Within the next 10 to 20 years, experts estimate a cryptographically relevant quantum computer (CRQC) will be built, capable of seizing approximately 6.8 million bitcoin. These assets, valued at roughly CHF 600 billion and representing nearly a third of Bitcoin’s total supply, would become immediately vulnerable to theft. This quantum threat is not theoretical but a question of when, not if, presenting a systemic risk to the entire global digital infrastructure, for which Bitcoin is a critical, high-stakes case study.

A quantum attacker could derive the private keys to vulnerable addresses, granting them the ability to seize assets irreversibly. This vulnerability extends far beyond Bitcoin, affecting the entire digital economy, from international payment networks to the secure connections underpinning online commerce.

Technical solutions in the form of post-quantum cryptography (PQC) are maturing, with international standards bodies like the U.S. National Institute of Standards and Technology (NIST) standardizing new, quantum-resistant algorithms. The central challenge, therefore, is not technological innovation but sociopolitical coordination. Migrating a decentralized, global network like Bitcoin to a new cryptographic standard is a monumental undertaking fraught with risk.

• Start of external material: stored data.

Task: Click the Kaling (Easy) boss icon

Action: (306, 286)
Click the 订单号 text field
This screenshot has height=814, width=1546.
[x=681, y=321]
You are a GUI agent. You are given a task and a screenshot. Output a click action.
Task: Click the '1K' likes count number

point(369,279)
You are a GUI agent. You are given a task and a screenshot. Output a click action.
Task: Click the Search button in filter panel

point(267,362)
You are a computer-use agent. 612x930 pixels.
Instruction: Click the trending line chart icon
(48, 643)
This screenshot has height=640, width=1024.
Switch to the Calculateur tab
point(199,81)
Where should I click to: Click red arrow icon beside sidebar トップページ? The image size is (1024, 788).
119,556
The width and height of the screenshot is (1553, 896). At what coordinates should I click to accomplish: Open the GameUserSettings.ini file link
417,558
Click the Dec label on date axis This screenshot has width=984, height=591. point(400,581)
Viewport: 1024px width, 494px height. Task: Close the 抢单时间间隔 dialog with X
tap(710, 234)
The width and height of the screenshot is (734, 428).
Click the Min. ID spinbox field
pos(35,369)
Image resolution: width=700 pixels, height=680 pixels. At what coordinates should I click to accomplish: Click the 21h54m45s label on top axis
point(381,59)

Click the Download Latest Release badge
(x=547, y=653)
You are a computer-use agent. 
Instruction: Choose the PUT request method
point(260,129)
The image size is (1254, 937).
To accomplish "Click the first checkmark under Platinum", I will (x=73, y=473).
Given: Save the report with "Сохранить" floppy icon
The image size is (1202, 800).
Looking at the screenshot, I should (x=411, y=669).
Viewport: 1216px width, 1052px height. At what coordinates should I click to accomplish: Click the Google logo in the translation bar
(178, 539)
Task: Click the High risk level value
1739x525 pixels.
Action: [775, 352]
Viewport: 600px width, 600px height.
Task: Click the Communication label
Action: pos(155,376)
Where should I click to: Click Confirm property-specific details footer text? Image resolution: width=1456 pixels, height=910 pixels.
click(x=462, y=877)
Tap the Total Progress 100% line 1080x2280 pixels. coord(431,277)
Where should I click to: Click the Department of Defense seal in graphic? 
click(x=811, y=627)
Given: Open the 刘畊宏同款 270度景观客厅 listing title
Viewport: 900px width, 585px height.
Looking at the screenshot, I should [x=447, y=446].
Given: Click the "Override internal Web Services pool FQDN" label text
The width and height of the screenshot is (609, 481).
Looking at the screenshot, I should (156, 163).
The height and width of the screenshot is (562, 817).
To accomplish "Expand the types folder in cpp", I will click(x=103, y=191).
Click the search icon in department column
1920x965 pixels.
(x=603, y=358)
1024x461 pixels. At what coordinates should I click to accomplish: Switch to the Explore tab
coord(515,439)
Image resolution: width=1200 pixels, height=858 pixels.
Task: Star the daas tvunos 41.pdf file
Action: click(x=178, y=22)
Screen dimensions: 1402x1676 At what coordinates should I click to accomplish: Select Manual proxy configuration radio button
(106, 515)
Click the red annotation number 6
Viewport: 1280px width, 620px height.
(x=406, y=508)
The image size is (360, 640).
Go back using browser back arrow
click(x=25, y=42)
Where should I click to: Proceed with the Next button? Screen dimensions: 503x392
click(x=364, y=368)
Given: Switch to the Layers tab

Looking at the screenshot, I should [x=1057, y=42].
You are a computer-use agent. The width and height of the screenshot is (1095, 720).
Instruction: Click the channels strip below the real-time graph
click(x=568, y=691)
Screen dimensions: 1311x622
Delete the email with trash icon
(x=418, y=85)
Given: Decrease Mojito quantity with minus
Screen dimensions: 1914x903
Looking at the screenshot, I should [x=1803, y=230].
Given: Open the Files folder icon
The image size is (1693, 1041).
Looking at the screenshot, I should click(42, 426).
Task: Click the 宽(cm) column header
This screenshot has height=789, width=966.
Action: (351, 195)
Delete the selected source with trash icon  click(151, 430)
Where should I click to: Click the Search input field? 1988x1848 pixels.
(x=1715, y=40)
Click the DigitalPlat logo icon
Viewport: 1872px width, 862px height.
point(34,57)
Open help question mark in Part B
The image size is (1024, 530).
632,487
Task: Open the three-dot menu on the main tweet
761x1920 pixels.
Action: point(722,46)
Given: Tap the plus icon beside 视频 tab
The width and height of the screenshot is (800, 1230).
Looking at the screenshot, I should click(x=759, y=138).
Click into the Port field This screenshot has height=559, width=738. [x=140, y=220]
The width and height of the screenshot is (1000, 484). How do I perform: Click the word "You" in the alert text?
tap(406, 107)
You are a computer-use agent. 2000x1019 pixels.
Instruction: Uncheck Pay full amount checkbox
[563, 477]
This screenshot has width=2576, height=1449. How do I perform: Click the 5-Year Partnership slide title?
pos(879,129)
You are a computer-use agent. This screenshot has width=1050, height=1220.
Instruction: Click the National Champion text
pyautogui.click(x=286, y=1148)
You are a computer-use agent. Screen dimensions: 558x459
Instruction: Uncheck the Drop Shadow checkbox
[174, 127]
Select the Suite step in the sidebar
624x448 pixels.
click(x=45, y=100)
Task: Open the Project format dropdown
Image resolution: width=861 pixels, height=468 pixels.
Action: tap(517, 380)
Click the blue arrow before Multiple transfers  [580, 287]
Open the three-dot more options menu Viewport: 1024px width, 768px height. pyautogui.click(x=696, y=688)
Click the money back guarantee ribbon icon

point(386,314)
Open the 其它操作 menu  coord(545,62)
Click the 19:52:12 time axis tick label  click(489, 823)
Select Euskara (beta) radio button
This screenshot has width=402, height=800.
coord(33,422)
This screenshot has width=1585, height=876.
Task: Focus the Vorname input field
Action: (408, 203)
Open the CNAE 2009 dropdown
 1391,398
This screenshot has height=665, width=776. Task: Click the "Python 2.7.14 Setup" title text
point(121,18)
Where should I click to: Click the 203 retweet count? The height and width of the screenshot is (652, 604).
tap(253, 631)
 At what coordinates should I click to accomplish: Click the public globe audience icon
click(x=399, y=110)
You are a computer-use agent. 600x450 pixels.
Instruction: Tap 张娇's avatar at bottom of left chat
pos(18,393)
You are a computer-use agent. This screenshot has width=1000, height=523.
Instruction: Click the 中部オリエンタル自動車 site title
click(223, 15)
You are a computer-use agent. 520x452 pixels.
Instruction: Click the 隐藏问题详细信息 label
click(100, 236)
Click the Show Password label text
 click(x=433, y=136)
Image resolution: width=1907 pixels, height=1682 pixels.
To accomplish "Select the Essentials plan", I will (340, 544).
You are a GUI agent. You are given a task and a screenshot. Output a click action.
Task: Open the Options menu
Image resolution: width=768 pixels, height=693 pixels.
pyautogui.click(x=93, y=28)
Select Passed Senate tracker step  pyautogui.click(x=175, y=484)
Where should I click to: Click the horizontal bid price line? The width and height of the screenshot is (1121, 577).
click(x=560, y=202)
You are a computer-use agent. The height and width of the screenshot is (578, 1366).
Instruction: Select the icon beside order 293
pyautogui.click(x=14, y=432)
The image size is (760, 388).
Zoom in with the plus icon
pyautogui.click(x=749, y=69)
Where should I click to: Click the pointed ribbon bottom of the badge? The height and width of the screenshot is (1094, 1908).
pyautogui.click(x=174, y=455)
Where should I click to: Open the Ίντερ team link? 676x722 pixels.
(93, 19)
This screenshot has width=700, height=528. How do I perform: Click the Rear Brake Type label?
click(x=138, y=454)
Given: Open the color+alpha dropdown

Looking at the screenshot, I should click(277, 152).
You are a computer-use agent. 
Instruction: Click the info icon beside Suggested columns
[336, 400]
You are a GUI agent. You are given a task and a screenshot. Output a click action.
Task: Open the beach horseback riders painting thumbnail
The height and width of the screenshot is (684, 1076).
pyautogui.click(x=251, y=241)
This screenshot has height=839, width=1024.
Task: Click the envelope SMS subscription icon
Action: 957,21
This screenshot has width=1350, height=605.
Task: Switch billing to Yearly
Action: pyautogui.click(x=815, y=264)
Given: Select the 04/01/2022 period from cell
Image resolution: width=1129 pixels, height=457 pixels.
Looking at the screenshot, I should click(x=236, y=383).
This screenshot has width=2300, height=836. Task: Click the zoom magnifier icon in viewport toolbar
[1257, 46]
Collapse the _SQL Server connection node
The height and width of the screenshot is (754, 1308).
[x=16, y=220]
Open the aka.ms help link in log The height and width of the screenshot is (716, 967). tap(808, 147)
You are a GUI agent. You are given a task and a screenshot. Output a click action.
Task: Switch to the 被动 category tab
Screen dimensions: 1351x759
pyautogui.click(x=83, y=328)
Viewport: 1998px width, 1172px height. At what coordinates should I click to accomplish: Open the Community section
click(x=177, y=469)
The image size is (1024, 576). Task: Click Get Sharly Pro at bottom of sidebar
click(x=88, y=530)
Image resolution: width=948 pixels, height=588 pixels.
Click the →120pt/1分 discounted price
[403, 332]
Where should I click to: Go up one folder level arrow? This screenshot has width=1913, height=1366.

The quantum threat forces a direct conflict between Bitcoin’s core principles: ownership guarantees versus censorship resistance. The community faces a dilemma: do nothing and risk a period of chaotic redistribution of wealth to attackers, or implement a protocol change that could be seen as confiscatory, potentially “freezing” un-migrated funds to prevent theft. This decision-making process, which must occur without any central authority, will be the ultimate test of Bitcoin’s governance model and its viability as a long-term store of value. The outcome will serve as a crucial lesson for governments and financial institutions as they prepare for the broader quantum transition.

1. Bitcoin: The Canary in the Coal Mine

While the quantum threat to Bitcoin is significant, it is merely the most visible element of a much larger, systemic risk to global security. The entire digital economy is built on public-key cryptographic systems that a CRQC will render obsolete. This vulnerability extends to the most critical digital infrastructure of society, threatening the foundations of government and traditional finance.

The global financial system, for instance, relies on cryptography for the integrity of international payment networks, the security of online banking, and the protection of sensitive customer data. A breach of these systems would trigger a catastrophic loss of trust and could result in staggering financial damage, with the Hudson Institute estimating potential indirect losses between $2 trillion and $3.3 trillion to the U.S. financial system alone [1]. Core internet protocols, electronic signatures, and secure government communications face the same existential threat.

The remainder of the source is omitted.